Yazar: Mike Robinson
Yaratılış Tarihi: 12 Eylül 2021
Güncelleme Tarihi: 12 Kasım 2024
Anonim
DEHB hakkındaki Mitler Uzm. Dr. Ahmet Şenses
Video: DEHB hakkındaki Mitler Uzm. Dr. Ahmet Şenses
  1. Efsane: ADD / DEHB yalnızca çocukları etkiler - Kaç DEHB'li çocuğun DEHB'li yetişkinler olduğunu tahmin etmek zordur, ancak% 50 civarında olduğu düşünülmektedir! Hiperaktivite yaşamın ilerleyen dönemlerinde azalmasına rağmen, onun yerine ezici bir huzursuzluk hissi bırakılır. Ayrıca DEHB'li çocuğun karşılaştığı planlama ve organizasyon sorunlarının çoğu yetişkinliğe alınır.

  2. Efsane: Çocuklarının durumundan ebeveynler sorumludur - Pek çok ebeveyne yardım için gittikleri insanlar tarafından söylendi. Bu durum için ebeveynleri suçlayan insanlar cahil, aptal ve hatta muhtemelen her ikisi de. Hala çocuklarının sorunları için bir neden bulmakta zorlanan ebeveyn için bunu kabul etmek zor olabilir. Bir annenin suçu gibisi yoktur! Eğitimle, elbette bilgi gelir ve bir ebeveyn, fiziksel engelli bir çocuğun ebeveyninden daha fazla suçlanamayacağını kabul ettiğinde, olumlu bir şekilde ilerleyebilir.


  3. Efsane: Erkeklerin kızlardan çok DEHB'si var - Semptomları erkeklerden farklı gösteren kızların yanı sıra, kadınlar üzerinde DAHA AZ araştırma yapılmıştır. Bunun da ötesinde, DEHB'nin erkek modeline uyan tanı kriterleri, hala kız çocuklarının teşhisinde bir araç olarak kullanılmaktadır. Erkekler, gürültülü, aşırı aktif davranışlarından dolayı sıklıkla daha fazla dışarı çıkarlar. Daha fazla kız çocuğunun "aralıklı ADD" ye sahip olduğu ve erkek meslektaşlarından daha fazla öğrenme güçlüğü yaşadığı düşünülmektedir.

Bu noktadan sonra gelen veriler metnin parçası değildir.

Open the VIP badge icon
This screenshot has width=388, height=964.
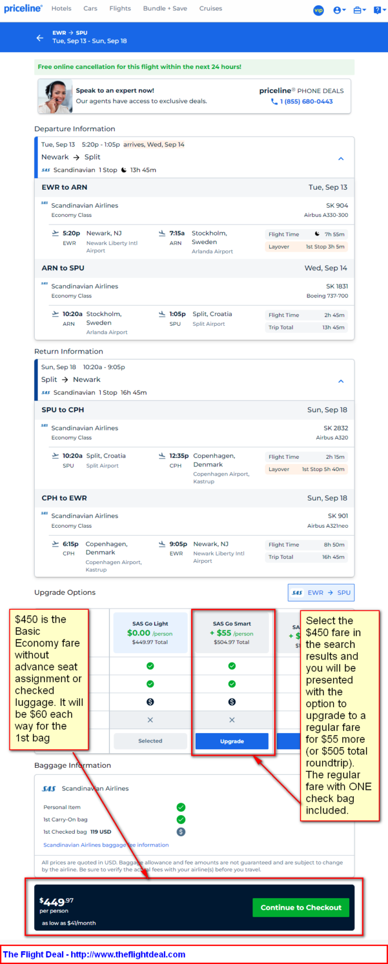click(319, 10)

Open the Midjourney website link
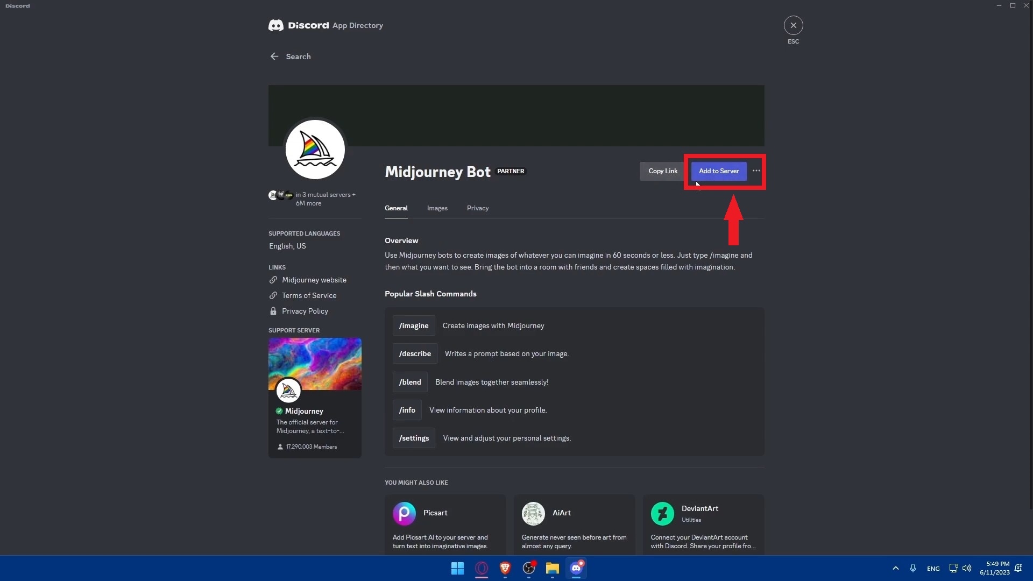point(314,280)
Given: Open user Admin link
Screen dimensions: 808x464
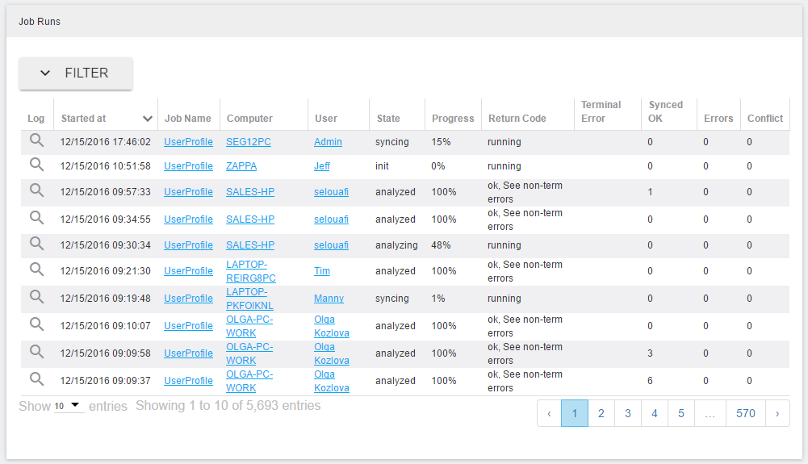Looking at the screenshot, I should pyautogui.click(x=328, y=142).
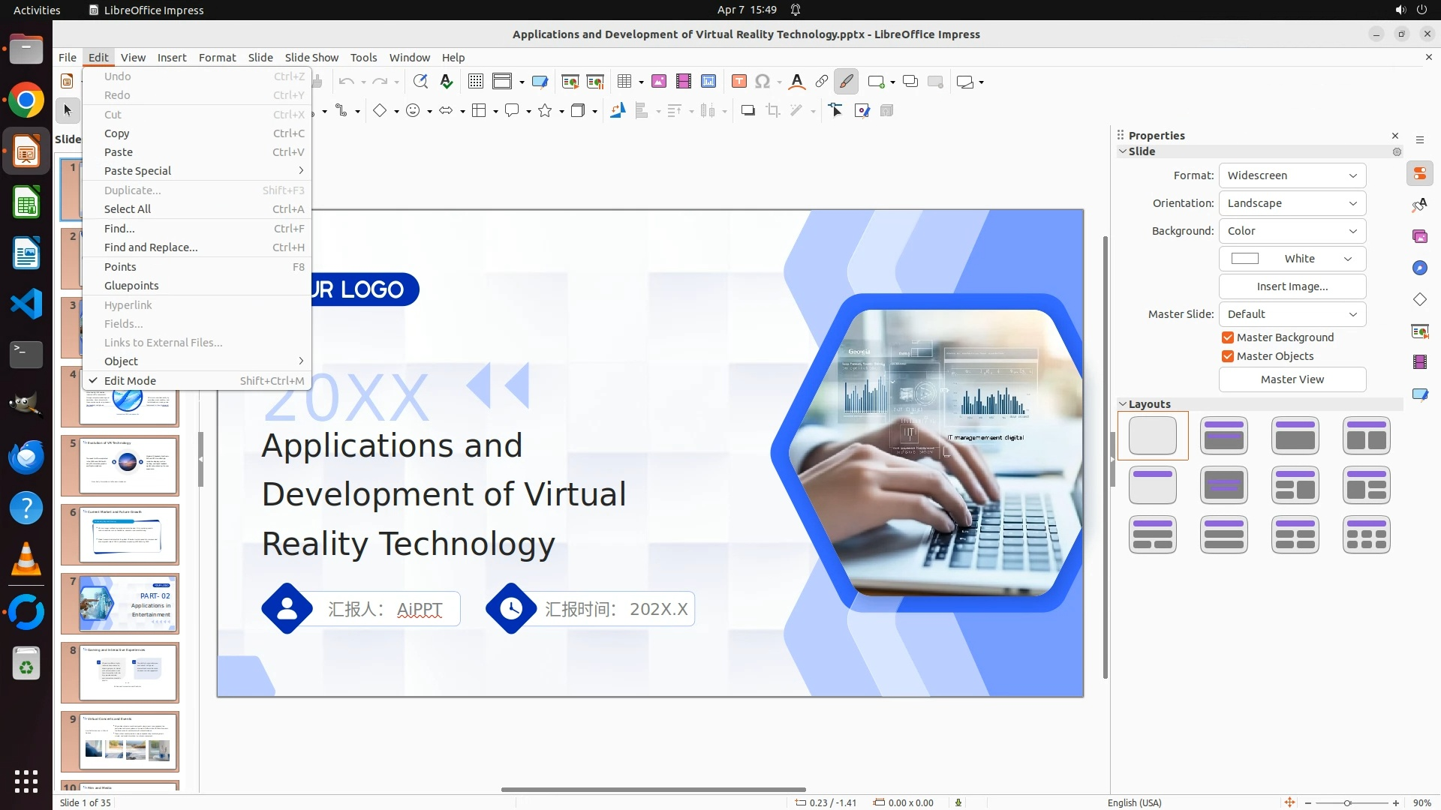This screenshot has width=1441, height=810.
Task: Uncheck the Master Objects checkbox
Action: point(1228,356)
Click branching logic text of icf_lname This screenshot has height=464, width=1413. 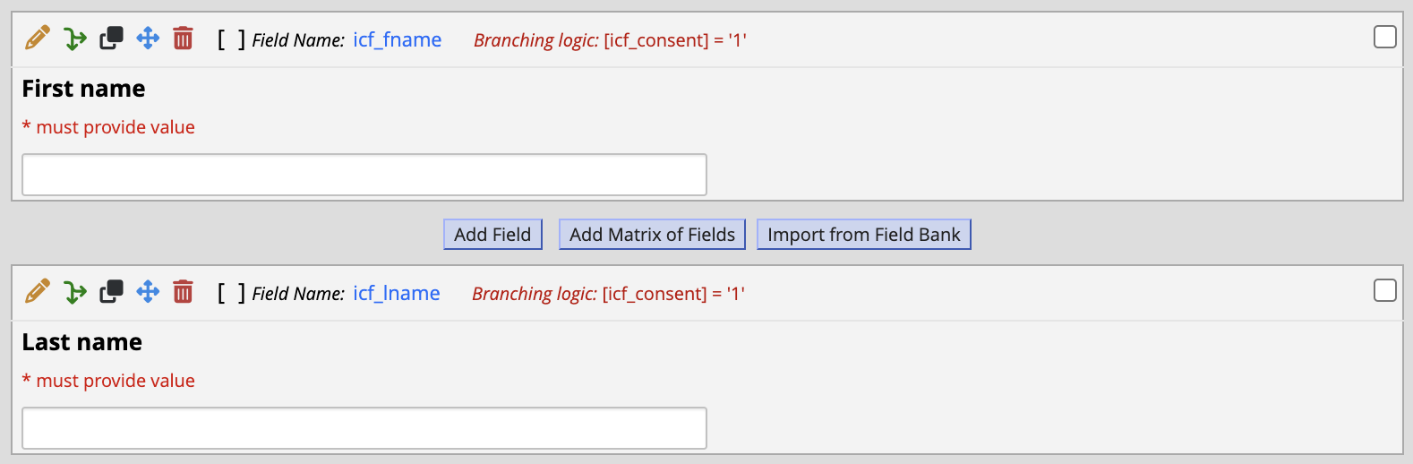click(609, 294)
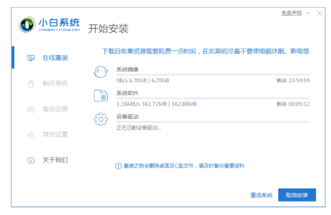The image size is (331, 215).
Task: Select the 制作系统 sidebar menu label
Action: tap(55, 83)
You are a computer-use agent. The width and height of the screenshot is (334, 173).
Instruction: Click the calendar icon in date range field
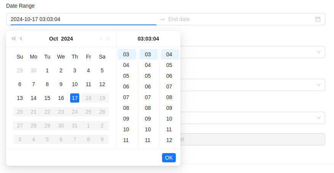click(x=318, y=19)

  4. Efsane: ADD aşırı teşhis edilir - Bu, ona nasıl baktığına bağlı. Bununla birlikte, şu anda Büyük Britanya'da DEHB'nin yeterince teşhis edilmediğine inanılıyor. Bunun bir nedeni, ebeveynlerin şüpheli DEHB'li çocuklarını doktora götürmekten korkmalarıdır. Ne yazık ki, çocukların tedavisinde uyarıcı ilaçların kullanımından endişe duyuyorlar. Buradaki medya bunun çok olumsuz bir resmini sundu.
    Ancak bu insanların unuttuğu şey, DEHB tanısı almış çocukların hepsinin ilaç kullanması değil. Bazı ebeveynler diyet önlemleri, homeopati ve besin takviyeleri gibi başka stratejiler kullanırlar. Artık birçok ebeveyn, DEHB'yi yönetmeye yönelik doğal veya bütünsel yaklaşımları denemek istiyor.


  5. Efsane: Ritalin çocukları zonlar veya onları zombiye dönüştürür - Tamamen çöp. Bu duygusal ifadeler, DEHB ve etkileri hakkında çok az şey bilen aşırılık yanlıları tarafından dile getiriliyor. HERHANGİ bir ilaç gibi, herhangi bir kursa başlamadan önce artıları ve eksileri incelenmelidir. Uyarıcıların bazen yan etkileri olabilir. Bunlar iyi belgelenmiştir. Bir ebeveyn veya pratisyen bu olası yan etkilere bakar ve bunları, hastanın yaşam kalitesindeki olası iyileşmeye karşı tartar. Kimse kimseyi uyarıcı ilaç almaya zorlamaz. Bir ebeveyn, Ritalin'in çocuğuna uygun olmadığını anlarsa, çocuğu çıkarmakta özgürdür.

  6. Efsane: DEHB doğru disiplinle tedavi edilebilir - Ne yazık ki bu yanılgı diğer ebeveynler ve birçok profesyonel arasında yaygındır. Aslında DEHB'li çocukların ebeveynleri, sıradan ebeveynlere göre DAHA FAZLA disiplin önlemi aşılar. Yapmak zorundayız çünkü çocuklarımız çok daha fazla sınıra meydan okuyor. Dikkate alınması gereken bir diğer husus, yetersizlik ve uyumsuzluk arasındaki farktır. Bir çocuğu, üzerinde kontrol sahibi olmadıkları bir şey için cezalandırmak zalimliktir. DEHB'li çocuklar her zaman başlarının belaya girmesinden hoşlanmazlar ve eğlenmek için kendilerine daha fazla kızgınlık getirmezler. DEHB'nin disiplinle tedavi edilebileceğini söyleyenler yanlıştır.


  7. Efsane: Bazen konsantre olabilen bir çocuk DEHB'ye sahip olamaz - Sıradan, sıkıcı veya tekrarlayan görevlere konsantre olamayan bir çocuk, gerçekten ilgilendiği bir şeye gerçekten aşırı odaklanabilir. Bilgisayar oyunları ve benzerleri, DEHB'li çocuk için çok uyarıcıdır. Bu "bire bir" durumdur ve genellikle ilgilerini korumak için pek çok eylem vardır. GERÇEKTEN ilgilendikleri bir şeye konsantre olabildikleri için, bu DEHB'ye sahip olamayacakları anlamına gelmez.